When Jesus said God is spirit, He Himself was both God and Man AT THAT TIME. So Jesus saying that God is Spirit does not conflict with God being human - unless Jesus was secretly confessing he wasn't really God.
So could we extend that to the fact that because Jesus was born 2000 years ago, that 1/3 of God was born then too, and that before that only 2/3 of God existed?
But rather, understand that Jesus was speaking in time, and that His statement concering the composition of God, was concerning God in eternity.
Similarly, when Elijah and Moses appeared with Jesus in the transfiguration, they appeared in their final state, yet Christ had not come to resurrect them yet.
They did not then go back to the grave, but rather, what the disciples were seeing in time, was their having been resurrected already outside of time.
When you die, you will die the same time as everybody else. For outside of time, everything is at the same 'point'. This is why Jesus said, "Before Abraham was, I am".
When God made man how long had he been unincarnate? Strange question, and quite moot. The answer is infinite, forever, unanswerable or something like that.
Not as strange as your answer. Until you answer it, you are in default.
Now, put that together with James 1:17 as you have requested (God does not change) and you are obviously looking for a conclusion that states that God must still be spirit.
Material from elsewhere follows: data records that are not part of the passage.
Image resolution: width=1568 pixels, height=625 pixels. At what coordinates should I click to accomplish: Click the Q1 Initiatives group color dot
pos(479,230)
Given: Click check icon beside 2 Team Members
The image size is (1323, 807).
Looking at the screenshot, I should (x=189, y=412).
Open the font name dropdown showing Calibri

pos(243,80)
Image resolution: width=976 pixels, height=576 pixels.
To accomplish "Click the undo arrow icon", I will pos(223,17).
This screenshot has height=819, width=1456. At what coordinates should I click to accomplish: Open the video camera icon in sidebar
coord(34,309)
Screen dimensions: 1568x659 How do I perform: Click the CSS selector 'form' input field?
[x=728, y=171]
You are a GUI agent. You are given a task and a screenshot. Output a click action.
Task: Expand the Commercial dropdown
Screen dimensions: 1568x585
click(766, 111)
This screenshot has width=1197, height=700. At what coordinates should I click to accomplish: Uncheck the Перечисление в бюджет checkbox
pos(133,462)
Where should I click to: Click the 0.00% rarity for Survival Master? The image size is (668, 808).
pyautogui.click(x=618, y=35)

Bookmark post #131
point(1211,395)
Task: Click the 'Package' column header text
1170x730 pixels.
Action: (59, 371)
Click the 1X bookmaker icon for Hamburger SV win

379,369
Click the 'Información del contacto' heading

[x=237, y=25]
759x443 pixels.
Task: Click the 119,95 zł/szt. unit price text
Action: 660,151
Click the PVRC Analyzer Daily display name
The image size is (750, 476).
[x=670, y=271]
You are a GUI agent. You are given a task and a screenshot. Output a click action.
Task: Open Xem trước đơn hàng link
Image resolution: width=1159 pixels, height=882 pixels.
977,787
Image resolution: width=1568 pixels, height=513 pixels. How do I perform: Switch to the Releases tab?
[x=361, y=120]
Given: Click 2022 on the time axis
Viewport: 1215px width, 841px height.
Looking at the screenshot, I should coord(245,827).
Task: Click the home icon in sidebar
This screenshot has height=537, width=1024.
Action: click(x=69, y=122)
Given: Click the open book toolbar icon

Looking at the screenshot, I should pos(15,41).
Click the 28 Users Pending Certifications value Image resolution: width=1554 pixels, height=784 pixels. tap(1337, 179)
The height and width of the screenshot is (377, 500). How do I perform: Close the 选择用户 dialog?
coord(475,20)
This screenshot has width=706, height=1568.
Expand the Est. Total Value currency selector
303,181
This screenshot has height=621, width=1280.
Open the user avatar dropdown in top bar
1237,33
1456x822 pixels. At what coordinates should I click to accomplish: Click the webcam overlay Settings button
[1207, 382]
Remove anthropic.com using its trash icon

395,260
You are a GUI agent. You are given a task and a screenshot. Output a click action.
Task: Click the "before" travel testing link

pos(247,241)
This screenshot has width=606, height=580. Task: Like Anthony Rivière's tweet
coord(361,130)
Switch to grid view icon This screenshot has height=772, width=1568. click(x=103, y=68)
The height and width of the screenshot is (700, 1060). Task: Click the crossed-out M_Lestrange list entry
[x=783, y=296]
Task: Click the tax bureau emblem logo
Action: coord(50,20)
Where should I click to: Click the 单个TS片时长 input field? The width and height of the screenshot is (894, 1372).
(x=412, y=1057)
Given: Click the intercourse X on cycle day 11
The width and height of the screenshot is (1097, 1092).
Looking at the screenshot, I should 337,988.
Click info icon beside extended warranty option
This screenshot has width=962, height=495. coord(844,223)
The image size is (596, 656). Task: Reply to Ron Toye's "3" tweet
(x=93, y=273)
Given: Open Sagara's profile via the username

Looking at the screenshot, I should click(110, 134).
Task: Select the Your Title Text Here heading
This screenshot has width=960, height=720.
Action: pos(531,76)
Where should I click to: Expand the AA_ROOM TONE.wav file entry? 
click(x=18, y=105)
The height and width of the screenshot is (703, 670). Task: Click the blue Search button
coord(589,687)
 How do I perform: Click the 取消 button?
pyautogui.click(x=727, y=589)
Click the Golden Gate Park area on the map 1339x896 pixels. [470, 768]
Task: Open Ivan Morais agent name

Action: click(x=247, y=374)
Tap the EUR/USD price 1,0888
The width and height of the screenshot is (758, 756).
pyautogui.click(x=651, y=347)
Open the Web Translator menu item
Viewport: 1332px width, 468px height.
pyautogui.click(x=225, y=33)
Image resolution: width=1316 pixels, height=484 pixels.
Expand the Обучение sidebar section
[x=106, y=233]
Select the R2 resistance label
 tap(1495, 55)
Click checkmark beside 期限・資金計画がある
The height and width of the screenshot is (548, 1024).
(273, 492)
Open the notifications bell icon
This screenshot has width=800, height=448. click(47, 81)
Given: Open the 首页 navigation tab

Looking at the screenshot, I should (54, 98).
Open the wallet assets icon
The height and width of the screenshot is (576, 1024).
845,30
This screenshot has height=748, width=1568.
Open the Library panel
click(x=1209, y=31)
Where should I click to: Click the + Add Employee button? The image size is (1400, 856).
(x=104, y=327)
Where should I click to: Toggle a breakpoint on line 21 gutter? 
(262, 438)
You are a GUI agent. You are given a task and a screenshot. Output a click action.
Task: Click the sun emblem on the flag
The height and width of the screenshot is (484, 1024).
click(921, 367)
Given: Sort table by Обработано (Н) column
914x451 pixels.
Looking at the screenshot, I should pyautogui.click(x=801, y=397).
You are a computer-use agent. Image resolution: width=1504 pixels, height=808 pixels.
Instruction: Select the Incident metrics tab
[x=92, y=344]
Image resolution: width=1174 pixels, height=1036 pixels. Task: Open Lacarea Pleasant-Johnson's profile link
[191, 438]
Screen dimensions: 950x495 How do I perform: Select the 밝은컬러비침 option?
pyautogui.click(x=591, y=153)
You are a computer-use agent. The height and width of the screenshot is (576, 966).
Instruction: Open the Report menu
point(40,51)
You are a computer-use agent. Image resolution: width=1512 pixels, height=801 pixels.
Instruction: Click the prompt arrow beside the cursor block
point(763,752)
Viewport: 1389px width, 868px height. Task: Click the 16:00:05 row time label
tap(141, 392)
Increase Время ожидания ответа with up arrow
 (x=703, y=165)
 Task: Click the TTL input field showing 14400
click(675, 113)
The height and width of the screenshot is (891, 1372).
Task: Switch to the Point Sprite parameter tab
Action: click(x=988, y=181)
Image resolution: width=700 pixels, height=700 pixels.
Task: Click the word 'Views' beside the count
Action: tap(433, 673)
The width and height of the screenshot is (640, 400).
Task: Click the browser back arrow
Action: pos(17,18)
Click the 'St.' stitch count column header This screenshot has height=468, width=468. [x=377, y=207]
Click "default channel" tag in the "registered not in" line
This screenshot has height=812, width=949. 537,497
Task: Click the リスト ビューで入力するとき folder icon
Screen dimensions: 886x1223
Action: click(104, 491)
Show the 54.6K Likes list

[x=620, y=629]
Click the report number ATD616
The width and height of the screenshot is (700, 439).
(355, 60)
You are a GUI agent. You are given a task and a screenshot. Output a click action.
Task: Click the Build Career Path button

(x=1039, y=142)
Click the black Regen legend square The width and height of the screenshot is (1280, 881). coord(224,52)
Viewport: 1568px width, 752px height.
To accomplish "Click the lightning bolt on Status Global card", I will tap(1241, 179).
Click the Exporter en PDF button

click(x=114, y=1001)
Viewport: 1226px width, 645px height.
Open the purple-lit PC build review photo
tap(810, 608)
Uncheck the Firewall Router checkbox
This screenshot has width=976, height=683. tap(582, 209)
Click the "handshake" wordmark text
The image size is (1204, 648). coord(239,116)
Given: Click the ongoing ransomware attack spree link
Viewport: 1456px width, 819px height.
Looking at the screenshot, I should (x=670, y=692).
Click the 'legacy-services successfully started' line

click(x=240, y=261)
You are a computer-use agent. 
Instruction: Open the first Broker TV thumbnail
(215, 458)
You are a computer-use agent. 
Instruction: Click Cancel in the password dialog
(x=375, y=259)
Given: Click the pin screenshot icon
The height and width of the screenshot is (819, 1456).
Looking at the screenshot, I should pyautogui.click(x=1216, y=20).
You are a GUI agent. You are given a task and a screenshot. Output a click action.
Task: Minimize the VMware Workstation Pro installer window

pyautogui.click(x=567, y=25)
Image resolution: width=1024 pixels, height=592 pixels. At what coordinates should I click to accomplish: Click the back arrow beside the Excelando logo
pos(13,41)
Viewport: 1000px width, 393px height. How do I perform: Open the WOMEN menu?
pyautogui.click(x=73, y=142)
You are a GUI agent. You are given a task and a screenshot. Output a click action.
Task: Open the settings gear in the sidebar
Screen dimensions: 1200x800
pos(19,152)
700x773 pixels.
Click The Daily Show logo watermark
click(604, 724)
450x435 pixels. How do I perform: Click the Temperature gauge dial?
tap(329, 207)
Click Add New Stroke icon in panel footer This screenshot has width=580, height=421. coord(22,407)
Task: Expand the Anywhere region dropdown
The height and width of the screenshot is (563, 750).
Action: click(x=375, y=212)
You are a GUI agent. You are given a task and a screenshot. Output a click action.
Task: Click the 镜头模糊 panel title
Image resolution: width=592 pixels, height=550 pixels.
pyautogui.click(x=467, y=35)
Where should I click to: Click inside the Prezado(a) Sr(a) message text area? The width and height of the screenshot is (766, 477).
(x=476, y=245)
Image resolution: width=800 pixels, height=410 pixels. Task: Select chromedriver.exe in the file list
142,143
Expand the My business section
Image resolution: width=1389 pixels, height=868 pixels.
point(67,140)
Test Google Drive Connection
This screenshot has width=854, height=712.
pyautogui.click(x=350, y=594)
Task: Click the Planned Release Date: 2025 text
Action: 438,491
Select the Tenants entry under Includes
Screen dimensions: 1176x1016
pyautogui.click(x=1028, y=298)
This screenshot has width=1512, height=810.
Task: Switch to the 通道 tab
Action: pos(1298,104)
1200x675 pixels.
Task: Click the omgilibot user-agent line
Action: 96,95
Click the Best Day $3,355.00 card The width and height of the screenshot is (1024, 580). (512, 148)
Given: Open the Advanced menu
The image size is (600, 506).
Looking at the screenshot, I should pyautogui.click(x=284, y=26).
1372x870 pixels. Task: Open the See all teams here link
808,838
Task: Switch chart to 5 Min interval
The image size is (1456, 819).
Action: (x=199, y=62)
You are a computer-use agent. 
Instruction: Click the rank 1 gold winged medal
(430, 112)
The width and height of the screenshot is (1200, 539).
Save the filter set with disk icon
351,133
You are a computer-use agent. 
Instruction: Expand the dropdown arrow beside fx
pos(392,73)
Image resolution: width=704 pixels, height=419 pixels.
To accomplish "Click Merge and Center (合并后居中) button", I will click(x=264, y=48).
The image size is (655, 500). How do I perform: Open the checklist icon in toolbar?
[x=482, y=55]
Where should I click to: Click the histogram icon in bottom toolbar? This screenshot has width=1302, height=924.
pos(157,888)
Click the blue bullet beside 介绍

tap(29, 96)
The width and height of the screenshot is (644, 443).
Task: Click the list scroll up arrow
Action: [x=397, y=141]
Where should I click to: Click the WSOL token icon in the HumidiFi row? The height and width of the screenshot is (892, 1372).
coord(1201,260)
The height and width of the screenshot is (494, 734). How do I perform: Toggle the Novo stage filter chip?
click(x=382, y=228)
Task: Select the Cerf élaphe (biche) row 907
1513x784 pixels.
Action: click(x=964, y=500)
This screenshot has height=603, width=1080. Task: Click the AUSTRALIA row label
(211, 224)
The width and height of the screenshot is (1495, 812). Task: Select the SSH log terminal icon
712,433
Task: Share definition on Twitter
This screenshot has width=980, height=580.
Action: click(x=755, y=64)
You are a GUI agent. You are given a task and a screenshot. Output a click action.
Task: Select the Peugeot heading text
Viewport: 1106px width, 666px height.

Well if that verse leads you to think that this might be the conclusion, then what does that tell you about your theology?
Here's another for you: when Christ appeared physically to Abraham before Sodom, was he incarnate?
But if God was Spirit, and He cannot change, and He is still Spirit, then He never could have become man.
He can become man in the time realm. And He created time inside of Himself.